DistributedJob

Build Gem Version

Easily keep track of distributed jobs consisting of an arbitrary number of parts spanning multiple workers using redis. Can be used with any kind of backround job processing queue.

Installation

Add this line to your application's Gemfile:

gem 'distributed_job'

And then execute:

$ bundle install

Or install it yourself as:

$ gem install distributed_job

Usage

Getting started is very easy. A DistributedJob allows to keep track of a distributed job, i.e. a job which is split into multiple units running in parallel and in multiple workers.

To create a distributed job and add parts, i.e. units of work, to it, simply:

  distributed_job = DistributedJob.new(redis: Redis.new, token: SecureRandom.hex)

  distributed_job.push_each(Date.parse('2021-01-01')..Date.today) do |date, part|
    SomeBackgroundJob.perform_async(date, distributed_job.token, part)
  end

  distributed_job.token # can be used to query the status of the distributed job

The part which is passed to the block is some id for one particular part of the distributed job.

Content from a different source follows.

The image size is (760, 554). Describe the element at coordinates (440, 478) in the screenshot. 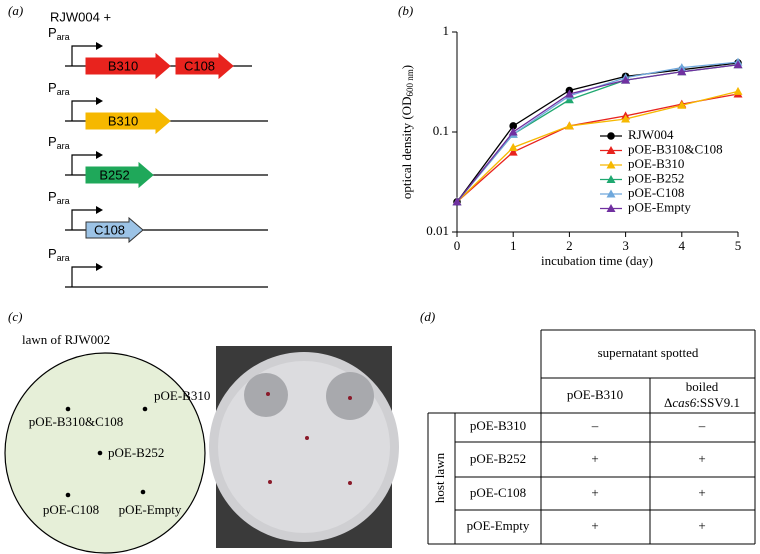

It must be used in a respective background job to mark this part finished after it has been successfully processed. Therefore, when all those background jobs have successfully finished, all parts will be marked as finished, such that the distributed job will finally be finished as well.

The token can be used to keep query the status of the distributed job, e.g. on a job summary page or similar. You can show some progress bar in the browser or in the terminal, etc:

# token is given via URL or via some other means
distributed_job = Distributed.new(redis: Redis.new, token: params[:token])

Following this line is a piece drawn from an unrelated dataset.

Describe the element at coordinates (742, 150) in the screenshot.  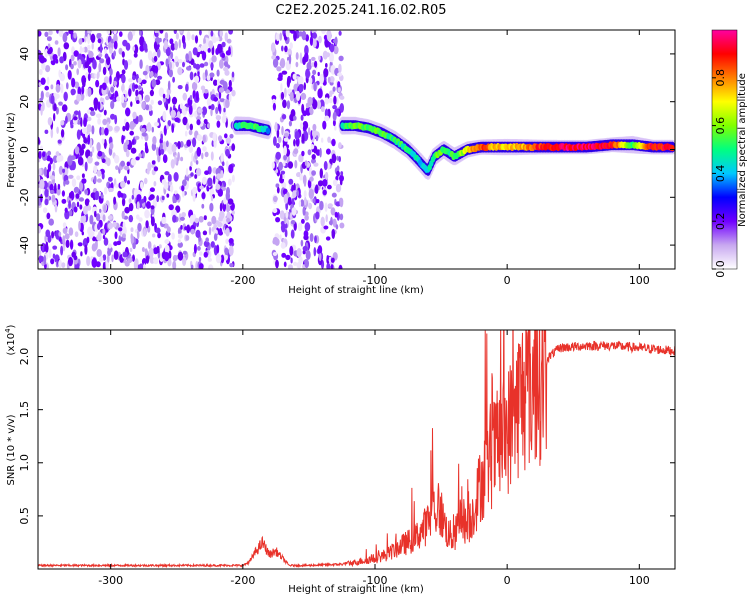
I see `colorbar-label: Normalized spectral amplitude` at that location.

distributed_job.total # total number of parts
distributed_job.count # number of unfinished parts
distributed_job.finished? # whether or not all parts are finished
distributed_job.open_parts # returns all not yet finished part id's

Within the background job, you use the passed token and part to query and update the status of the distributed job and part accordingly. Please note that you can use whatever background job processing tool you like most.

class SomeBackgroundJob
  def perform(whatever, token, part)
    distributed_job = DistributedJob.new(redis: Redis.new, token: token)

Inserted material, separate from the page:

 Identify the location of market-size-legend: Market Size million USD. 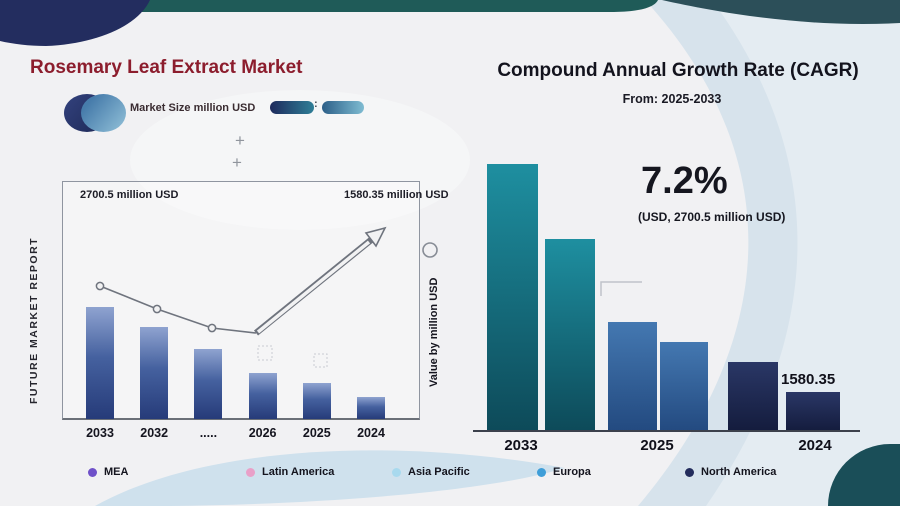
(224, 113).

    return if distributed_job.stopped?

    # ...

    distributed_job.done(part)

    if distributed_job.finished?
      # perform e.g. cleanup or the some other job
    end
  rescue
    distributed_job.stop

    raise
  end
end

The #stop and #stopped? methods can be used to globally stop a distributed job in case of errors. Contrary, the #done method tells the DistributedJob that the specified part has successfully finished. Finally, the #finished? method returns true when all parts of the distributed job are finished, which is useful to start cleanup jobs or to even start another subsequent distributed job.

Reference docs

Please find the reference docs at http://www.rubydoc.info/github/mrkamel/distributed_job

Development

After checking out the repo, run bin/setup to install dependencies. Then, run bundle exec rspec to run the tests. You can also run bin/console for an interactive prompt that will allow you to experiment.

Contributing

Bug reports and pull requests are welcome on GitHub at https://github.com/mrkamel/distributed_job.

License

The gem is available as open source under the terms of the MIT License.